# start of Dataset excerpts
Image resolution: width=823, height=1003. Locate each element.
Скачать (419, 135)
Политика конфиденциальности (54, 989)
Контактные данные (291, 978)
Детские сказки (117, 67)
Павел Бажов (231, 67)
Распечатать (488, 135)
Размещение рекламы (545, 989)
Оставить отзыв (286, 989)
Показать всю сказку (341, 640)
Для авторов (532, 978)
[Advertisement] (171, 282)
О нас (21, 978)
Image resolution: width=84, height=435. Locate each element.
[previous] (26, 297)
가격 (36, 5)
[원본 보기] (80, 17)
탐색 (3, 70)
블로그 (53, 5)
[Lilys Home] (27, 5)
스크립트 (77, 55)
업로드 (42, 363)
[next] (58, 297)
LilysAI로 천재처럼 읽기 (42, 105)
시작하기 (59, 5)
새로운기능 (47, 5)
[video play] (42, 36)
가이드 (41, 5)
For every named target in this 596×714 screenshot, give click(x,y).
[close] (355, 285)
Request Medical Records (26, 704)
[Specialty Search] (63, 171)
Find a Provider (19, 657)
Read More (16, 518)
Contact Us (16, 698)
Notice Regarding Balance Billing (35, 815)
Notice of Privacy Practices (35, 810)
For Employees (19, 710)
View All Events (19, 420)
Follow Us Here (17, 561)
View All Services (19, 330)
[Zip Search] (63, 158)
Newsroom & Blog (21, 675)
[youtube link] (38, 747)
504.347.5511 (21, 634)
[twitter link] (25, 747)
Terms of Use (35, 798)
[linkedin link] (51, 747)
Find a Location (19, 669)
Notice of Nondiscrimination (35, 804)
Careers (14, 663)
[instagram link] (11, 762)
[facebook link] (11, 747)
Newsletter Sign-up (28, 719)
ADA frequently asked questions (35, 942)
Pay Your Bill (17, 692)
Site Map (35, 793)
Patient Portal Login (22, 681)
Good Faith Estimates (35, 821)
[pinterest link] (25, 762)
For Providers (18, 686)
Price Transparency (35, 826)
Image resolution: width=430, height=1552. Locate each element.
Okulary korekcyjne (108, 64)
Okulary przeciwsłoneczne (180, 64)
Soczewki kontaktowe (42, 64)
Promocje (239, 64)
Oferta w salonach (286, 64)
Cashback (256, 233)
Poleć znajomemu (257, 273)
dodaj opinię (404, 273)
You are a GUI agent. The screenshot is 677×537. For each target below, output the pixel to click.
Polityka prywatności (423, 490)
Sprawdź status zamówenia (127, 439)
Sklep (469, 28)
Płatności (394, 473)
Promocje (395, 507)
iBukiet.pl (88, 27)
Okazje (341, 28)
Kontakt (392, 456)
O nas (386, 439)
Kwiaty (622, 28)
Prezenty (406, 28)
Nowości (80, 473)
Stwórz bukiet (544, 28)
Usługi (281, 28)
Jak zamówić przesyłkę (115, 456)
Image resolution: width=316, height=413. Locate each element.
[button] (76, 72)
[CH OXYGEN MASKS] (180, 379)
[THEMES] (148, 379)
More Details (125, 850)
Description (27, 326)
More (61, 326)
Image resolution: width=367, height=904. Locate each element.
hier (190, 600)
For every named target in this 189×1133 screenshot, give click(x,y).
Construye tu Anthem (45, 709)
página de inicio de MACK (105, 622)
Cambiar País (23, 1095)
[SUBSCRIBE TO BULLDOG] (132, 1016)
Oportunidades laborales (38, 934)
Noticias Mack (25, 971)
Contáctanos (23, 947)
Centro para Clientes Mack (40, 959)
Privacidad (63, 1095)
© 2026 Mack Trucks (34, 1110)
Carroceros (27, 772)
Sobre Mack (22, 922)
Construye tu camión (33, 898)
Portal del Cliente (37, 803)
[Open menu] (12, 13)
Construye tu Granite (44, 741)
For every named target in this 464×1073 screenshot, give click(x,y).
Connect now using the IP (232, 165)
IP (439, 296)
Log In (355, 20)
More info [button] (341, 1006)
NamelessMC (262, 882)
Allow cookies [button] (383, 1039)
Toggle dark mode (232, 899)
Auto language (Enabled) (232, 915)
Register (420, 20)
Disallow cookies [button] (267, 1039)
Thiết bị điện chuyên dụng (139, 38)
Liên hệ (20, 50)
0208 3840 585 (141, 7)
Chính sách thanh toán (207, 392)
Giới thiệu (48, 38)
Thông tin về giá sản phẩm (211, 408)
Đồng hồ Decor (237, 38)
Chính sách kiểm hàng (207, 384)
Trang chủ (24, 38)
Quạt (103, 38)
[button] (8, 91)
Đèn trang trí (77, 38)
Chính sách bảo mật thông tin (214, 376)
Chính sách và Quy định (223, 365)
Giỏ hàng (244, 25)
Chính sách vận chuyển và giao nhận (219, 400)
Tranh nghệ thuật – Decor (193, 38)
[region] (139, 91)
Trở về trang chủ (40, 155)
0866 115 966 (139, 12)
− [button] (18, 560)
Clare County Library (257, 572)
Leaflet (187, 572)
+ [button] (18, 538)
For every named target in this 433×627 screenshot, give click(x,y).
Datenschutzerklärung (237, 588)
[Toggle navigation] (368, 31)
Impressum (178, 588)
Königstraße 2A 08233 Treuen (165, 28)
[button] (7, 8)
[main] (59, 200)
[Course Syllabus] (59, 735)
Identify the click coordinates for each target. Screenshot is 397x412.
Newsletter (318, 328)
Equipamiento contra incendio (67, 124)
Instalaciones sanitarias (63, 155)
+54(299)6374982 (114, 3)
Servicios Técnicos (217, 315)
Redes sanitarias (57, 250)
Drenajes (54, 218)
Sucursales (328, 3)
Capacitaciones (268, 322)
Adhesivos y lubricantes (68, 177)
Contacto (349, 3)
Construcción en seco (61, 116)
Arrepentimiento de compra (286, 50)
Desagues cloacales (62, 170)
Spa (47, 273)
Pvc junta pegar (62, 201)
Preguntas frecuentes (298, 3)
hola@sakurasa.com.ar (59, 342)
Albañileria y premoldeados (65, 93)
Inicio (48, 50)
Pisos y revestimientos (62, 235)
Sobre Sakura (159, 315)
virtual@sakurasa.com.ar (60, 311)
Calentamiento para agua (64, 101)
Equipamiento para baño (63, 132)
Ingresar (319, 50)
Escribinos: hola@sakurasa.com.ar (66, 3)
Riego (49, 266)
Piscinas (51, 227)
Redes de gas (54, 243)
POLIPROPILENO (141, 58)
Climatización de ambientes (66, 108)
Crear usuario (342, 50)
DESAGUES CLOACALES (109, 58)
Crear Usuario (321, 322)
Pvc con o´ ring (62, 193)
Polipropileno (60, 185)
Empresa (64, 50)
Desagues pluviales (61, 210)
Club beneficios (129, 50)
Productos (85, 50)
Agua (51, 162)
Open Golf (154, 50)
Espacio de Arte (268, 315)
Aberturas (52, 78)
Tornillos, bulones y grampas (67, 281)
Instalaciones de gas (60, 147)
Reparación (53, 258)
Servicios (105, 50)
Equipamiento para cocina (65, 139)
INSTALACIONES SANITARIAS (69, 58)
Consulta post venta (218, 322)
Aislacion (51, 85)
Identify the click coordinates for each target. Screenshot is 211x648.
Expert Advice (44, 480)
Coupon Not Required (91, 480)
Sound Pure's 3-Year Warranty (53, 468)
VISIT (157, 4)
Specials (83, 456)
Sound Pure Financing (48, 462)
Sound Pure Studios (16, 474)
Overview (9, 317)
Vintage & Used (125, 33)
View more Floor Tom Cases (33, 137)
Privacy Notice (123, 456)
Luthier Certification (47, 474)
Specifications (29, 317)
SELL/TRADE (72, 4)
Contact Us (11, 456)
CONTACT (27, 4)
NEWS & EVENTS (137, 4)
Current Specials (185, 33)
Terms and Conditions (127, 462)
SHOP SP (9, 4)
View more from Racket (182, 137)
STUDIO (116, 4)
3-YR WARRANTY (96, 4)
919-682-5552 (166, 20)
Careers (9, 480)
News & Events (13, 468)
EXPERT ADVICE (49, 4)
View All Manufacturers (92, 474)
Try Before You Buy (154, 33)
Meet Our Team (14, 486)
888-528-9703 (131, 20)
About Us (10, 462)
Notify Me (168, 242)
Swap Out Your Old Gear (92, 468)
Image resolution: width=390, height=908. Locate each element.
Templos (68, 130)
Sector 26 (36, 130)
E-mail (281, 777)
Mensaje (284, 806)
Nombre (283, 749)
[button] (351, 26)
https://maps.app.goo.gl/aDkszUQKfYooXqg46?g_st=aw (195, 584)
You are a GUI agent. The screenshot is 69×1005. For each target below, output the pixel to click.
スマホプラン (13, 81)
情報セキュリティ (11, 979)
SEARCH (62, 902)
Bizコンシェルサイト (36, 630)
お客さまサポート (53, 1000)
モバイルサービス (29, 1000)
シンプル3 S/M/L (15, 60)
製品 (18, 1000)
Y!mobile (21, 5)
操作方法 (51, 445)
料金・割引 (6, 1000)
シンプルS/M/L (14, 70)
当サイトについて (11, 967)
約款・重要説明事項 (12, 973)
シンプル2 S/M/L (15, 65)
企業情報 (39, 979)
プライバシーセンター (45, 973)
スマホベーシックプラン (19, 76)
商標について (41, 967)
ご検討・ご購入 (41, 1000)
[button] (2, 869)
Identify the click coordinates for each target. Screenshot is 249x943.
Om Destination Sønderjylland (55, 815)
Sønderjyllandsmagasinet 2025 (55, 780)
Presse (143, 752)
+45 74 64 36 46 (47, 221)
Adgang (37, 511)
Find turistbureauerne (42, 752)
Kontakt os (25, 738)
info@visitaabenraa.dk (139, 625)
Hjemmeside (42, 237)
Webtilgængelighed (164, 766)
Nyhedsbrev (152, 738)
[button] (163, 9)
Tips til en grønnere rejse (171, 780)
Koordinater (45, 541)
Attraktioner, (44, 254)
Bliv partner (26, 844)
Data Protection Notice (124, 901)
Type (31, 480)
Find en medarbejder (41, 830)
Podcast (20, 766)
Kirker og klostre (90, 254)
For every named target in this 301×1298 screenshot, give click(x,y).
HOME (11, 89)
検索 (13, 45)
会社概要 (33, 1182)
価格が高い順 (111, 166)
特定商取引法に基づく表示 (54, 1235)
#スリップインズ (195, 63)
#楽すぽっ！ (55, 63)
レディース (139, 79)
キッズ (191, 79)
# end of Dataset excerpts
*What needs to be done*: Reproduce the data from its first line through the line containing "시작하기 (59, 5)", swapping "Locate each element" for "Find each element" and leaving everything else unchanged.

*Solution for this task*:
Image resolution: width=823, height=1003. Find each element.
Скачать (419, 135)
Политика конфиденциальности (54, 989)
Контактные данные (291, 978)
Детские сказки (117, 67)
Павел Бажов (231, 67)
Распечатать (488, 135)
Размещение рекламы (545, 989)
Оставить отзыв (286, 989)
Показать всю сказку (341, 640)
Для авторов (532, 978)
[Advertisement] (171, 282)
О нас (21, 978)
Image resolution: width=84, height=435. Find each element.
[previous] (26, 297)
가격 (36, 5)
[원본 보기] (80, 17)
탐색 (3, 70)
블로그 (53, 5)
[Lilys Home] (27, 5)
스크립트 (77, 55)
업로드 (42, 363)
[next] (58, 297)
LilysAI로 천재처럼 읽기 (42, 105)
시작하기 (59, 5)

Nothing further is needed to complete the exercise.